Я нашариваю на полу рюкзак и на ощупь нахожу в его недрах ручку и блокнот. Пальцы сами начинают двигаться, и я нехотя им подчиняюсь. Вот прямая линия челюсти, раковина уха… Я ведь не должна его рисовать, и все же… Хм, волосы у него зачесаны направо или налево? Кажется, направо. Я рисую родинки – одну под глазом, а другую чуть выше, возле скулы, – губы и глубокую ямочку под носом. Получается так правдоподобно, что я краснею. У него красивые губы. А глаза глубоко посаженные, внимательные, с искрами смеха и бликами солнца.
Интересно, каково это быть таким свободным и нормальным?
Мама распахивает дверь, и я торопливо прячу блокнот, заваливая его всяким хламом: учебниками, тетрадями, мятыми бумажками.
– Обед готов.
– Я же сто раз просила стучаться!
Пренебрежительно махнув рукой, мама закрывает дверь, а я вырываю листок из блокнота. Если кто-то его найдет, будет конец света. Но и выбросить жалко… Осмотревшись, я прячу рисунок под картинку с китом, пришпиленную к доске. Пусть пока побудет там, рядом с моей любимой цитатой из Вербера: «Мы должны признать очевидное: понимают лишь те, кто хочет понять».
На обед макароны с сосисками.
– Знакомься, спагетти а-ля колбасьон, – с неуместной торжественностью представляет свое блюдо мама.
Я прыскаю от смеха, и она тоже улыбается. Такой у нее дар: все самое скучное и обыденное превращать в веселое и интересное. Когда мы только переехали в эту квартиру, здесь были голые стены и пара матрасов на полу. Даже холодильника не было! Продукты висели в пакете за окном, и каждый раз мама позволяла мне тянуть за веревку, чтобы втащить их в комнату. В детстве это казалось настоящим приключением.
А еще она разрешала рисовать прямо на стенах. Помню, как я плакала, когда рисунки скрылись под обоями, а мама тихо прошептала мне на ушко: «Тс-с-с, может, их и не видно, но мы-то знаем, что они там. Это секрет». Секрет…
– Прием, Аполлон-1, запрашиваю стыковку!
Я вздрагиваю, а мама смеется.
– Макароны на вкус вполне ничего, так что я не принимаю твое мрачное настроение на счет моих кулинарных способностей.
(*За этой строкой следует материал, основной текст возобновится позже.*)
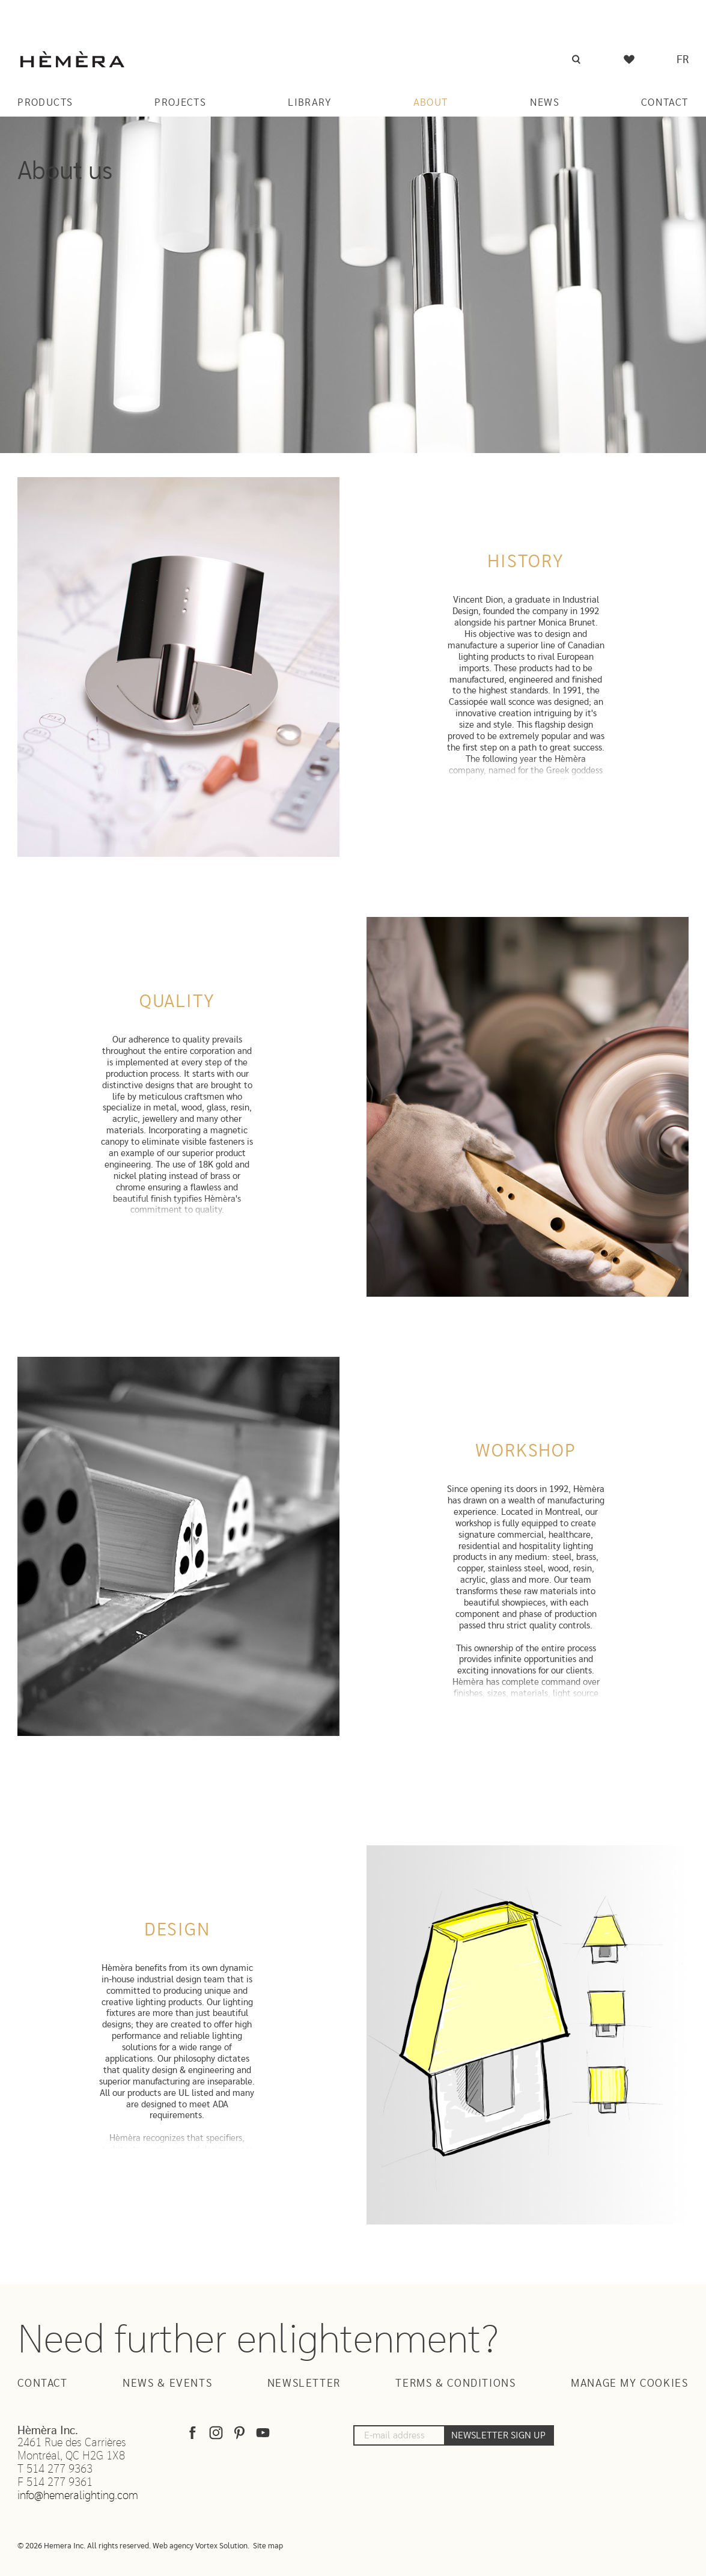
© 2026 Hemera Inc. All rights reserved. (84, 2546)
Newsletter (304, 2383)
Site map (268, 2546)
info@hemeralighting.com (77, 2495)
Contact (665, 102)
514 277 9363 (59, 2469)
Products (45, 102)
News (544, 102)
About (430, 102)
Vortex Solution (221, 2546)
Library (310, 102)
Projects (180, 102)
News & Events (167, 2383)
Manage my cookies (630, 2383)
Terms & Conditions (455, 2383)
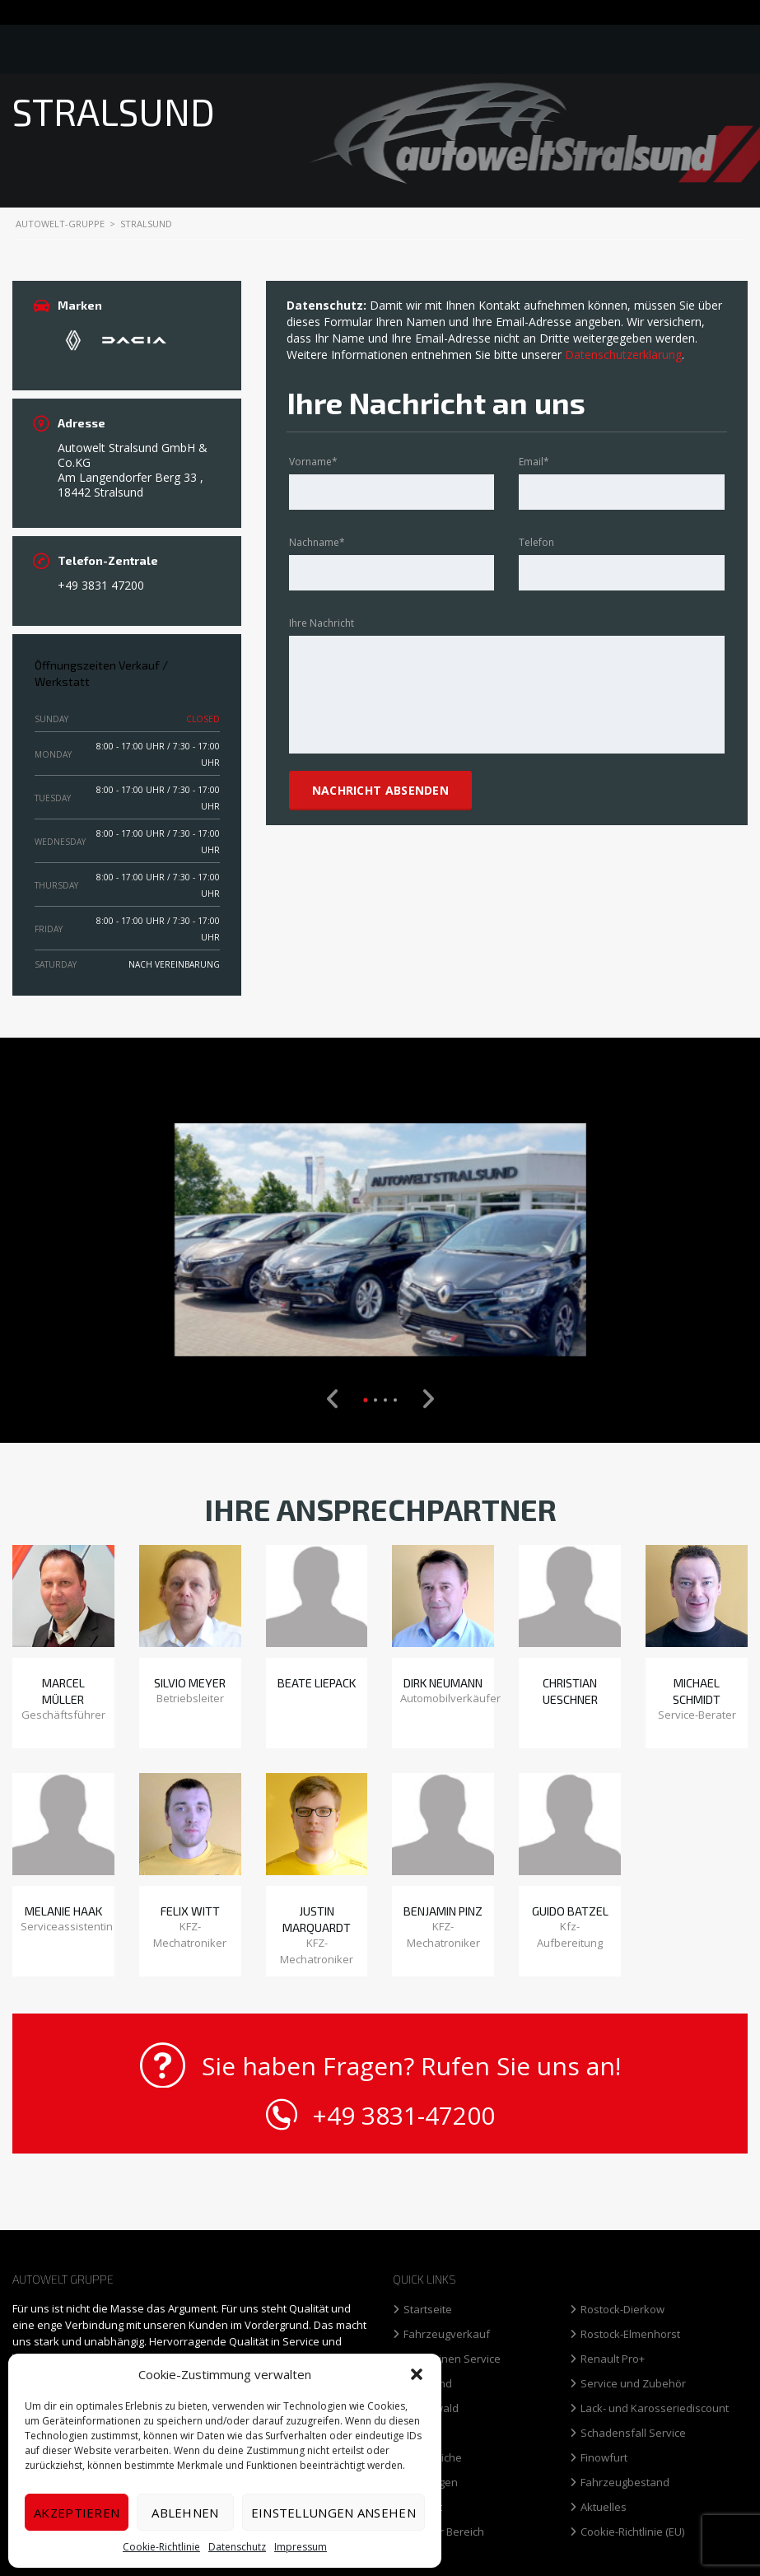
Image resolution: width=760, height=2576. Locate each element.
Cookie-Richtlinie (161, 2547)
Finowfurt (603, 2457)
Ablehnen (185, 2512)
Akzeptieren (76, 2512)
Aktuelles (603, 2507)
Проблемы в школе?
Я качаю головой и быстро запихиваю остатки макарон в рот, загребая вилкой, как экскаваторным ковшом. Мне совсем не хочется начинать разговор по душам. Совсем-совсем-совсем.
– Спасибобылооченьвкусно, – заверяю я с набитым ртом.
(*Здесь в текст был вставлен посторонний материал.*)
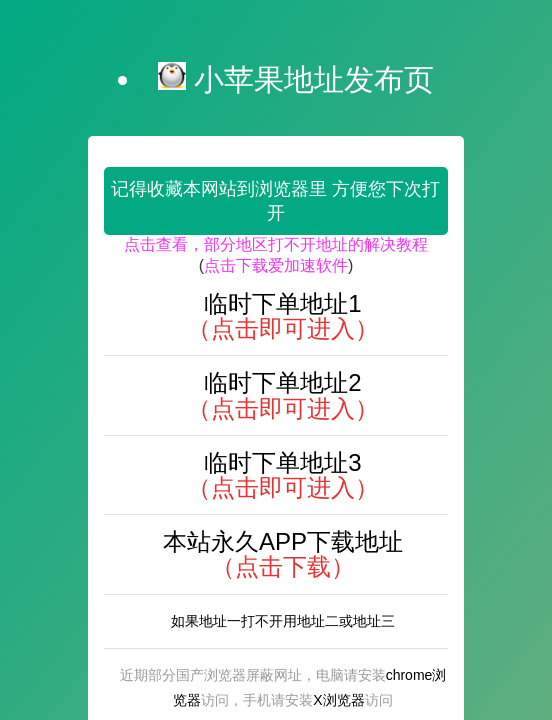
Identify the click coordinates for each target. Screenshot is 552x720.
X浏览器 (338, 700)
Мама грустно усмехается и убирает мою тарелку в раковину.
Остаток дня я слушаю музыку и листаю «Кубок Огня». Вечером мне становится немного одиноко, так что я, прихватив учебники, выглядываю из комнаты. Ксю спит в коляске прямо в центре комнаты, а мама сидит на диване, устало откинув голову назад. Выглядит такой худой и одинокой… Я осторожно сажусь рядом, чтобы не потревожить ее, но она и не спит. Поворачивает голову и смотрит на меня в полутьме долго-долго. А я на нее. Мы говорим без слов. И обнимаем друг друга без рук. Мама протягивает ко мне ладонь и осторожно касается пальцами синей прядки. Тело инстинктивно напрягается.
– Это что-то значит? – тихо спрашивает мама.
– Да, – так же тихо отвечаю я.
– Расскажешь?
– Нет.
Мама какое-то время молчит, и мне становится неловко.
– Извини, – робко добавляю я. – Это не потому, что я что-то скрываю именно от тебя. Просто я – это я.
Мама кивает.
– Ты ведь знаешь, что можешь мне все рассказать? – после паузы спрашивает она.
Сердце сжимается. Невысказанные слова подрагивают на губах, вибрируют, словно потревоженный улей. Я открываю рот, чтобы выпустить их на свободу, но не издаю ни звука. Я не могу. Просто не могу. А в следующий миг за дверью звенят ключи, раздается щелчок замка, и папа входит в квартиру. Момент упущен.
– Ку-ку! – громко басит он, не заботясь о том, что Ксю может проснуться.